2. **Find critical points:** We set the derivative to zero to find where the slope is flat:
$e^{x^{3}-x}(3x^2-1) = 0$
Since $e^{\text{anything}}$ is never zero (it's always positive!), we only need the other part to be zero:
$3x^2-1 = 0$
$3x^2 = 1$
$x^2 = \frac{1}{3}$
To solve for $x$, we take the square root of both sides:
$x = \pm \sqrt{\frac{1}{3}} = \pm \frac{1}{\sqrt{3}} = \pm \frac{\sqrt{3}}{3}$
So, we have two critical points: $x = \frac{\sqrt{3}}{3}$ (which is about $0.577$) and $x = -\frac{\sqrt{3}}{3}$ (which is about $-0.577$).

3. **Check points in our interval:** Our problem only cares about the interval from $x=-1$ to $x=0$.
* $x = \frac{\sqrt{3}}{3} \approx 0.577$ is positive, so it's outside our interval. We can ignore this one.
* $x = -\frac{\sqrt{3}}{3} \approx -0.577$ is between $-1$ and $0$, so this is an important point!

4. **Check endpoints:** We also need to check the values at the very ends of our interval: $x=-1$ and $x=0$. These are always potential places for the highest or lowest points.
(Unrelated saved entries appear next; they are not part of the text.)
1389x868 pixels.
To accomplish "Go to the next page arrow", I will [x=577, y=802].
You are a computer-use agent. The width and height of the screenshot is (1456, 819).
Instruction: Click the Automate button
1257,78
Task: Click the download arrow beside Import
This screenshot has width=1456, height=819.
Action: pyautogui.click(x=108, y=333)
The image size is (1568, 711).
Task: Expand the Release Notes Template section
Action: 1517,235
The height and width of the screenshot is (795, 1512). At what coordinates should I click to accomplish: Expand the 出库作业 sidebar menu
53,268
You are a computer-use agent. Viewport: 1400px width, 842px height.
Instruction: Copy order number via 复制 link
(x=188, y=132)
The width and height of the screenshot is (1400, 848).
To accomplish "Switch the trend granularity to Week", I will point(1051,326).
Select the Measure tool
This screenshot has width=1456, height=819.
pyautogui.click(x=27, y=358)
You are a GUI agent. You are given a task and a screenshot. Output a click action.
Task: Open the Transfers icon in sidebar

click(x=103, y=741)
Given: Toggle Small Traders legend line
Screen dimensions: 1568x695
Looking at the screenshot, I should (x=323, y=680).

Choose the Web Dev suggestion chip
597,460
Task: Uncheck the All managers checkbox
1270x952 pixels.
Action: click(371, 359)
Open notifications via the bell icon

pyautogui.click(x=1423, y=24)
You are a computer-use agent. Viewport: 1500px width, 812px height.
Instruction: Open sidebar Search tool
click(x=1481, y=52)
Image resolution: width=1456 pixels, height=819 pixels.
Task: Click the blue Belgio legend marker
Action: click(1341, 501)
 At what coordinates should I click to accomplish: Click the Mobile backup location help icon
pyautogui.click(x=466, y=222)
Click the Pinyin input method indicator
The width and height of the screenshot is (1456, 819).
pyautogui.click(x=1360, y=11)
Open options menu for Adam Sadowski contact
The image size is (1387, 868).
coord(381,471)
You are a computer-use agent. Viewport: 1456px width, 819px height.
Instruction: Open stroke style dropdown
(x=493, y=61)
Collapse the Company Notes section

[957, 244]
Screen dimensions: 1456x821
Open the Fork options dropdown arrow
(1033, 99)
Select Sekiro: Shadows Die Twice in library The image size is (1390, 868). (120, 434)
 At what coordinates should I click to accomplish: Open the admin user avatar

5. **Calculate function values:** Now we plug these important $x$-values (the critical point inside the interval and the two endpoints) back into our *original* function $f(x)$:
* At $x=-1$: $f(-1) = e^{(-1)^3 - (-1)} = e^{-1+1} = e^0 = 1$.
* At $x=0$: $f(0) = e^{(0)^3 - (0)} = e^0 = 1$.
* At $x=-\frac{\sqrt{3}}{3}$:
$f\left(-\frac{\sqrt{3}}{3}\right) = e^{\left(-\frac{\sqrt{3}}{3}\right)^3 - \left(-\frac{\sqrt{3}}{3}\right)}$
$= e^{-\frac{3\sqrt{3}}{27} + \frac{\sqrt{3}}{3}}$
$= e^{-\frac{\sqrt{3}}{9} + \frac{3\sqrt{3}}{9}}$
$= e^{\frac{2\sqrt{3}}{9}}$
(This exact value is approximately $e^{0.3849} \approx 1.469$).

6. **Find the biggest and smallest:**
Comparing our three values:
* $f(-1) = 1$
* $f(0) = 1$
* $f\left(-\frac{\sqrt{3}}{3}\right) = e^{\frac{2\sqrt{3}}{9}}$ (which is about $1.469$)

The largest value is $e^{\frac{2\sqrt{3}}{9}}$. This is our exact absolute maximum.
The smallest value is $1$. This is our exact absolute minimum.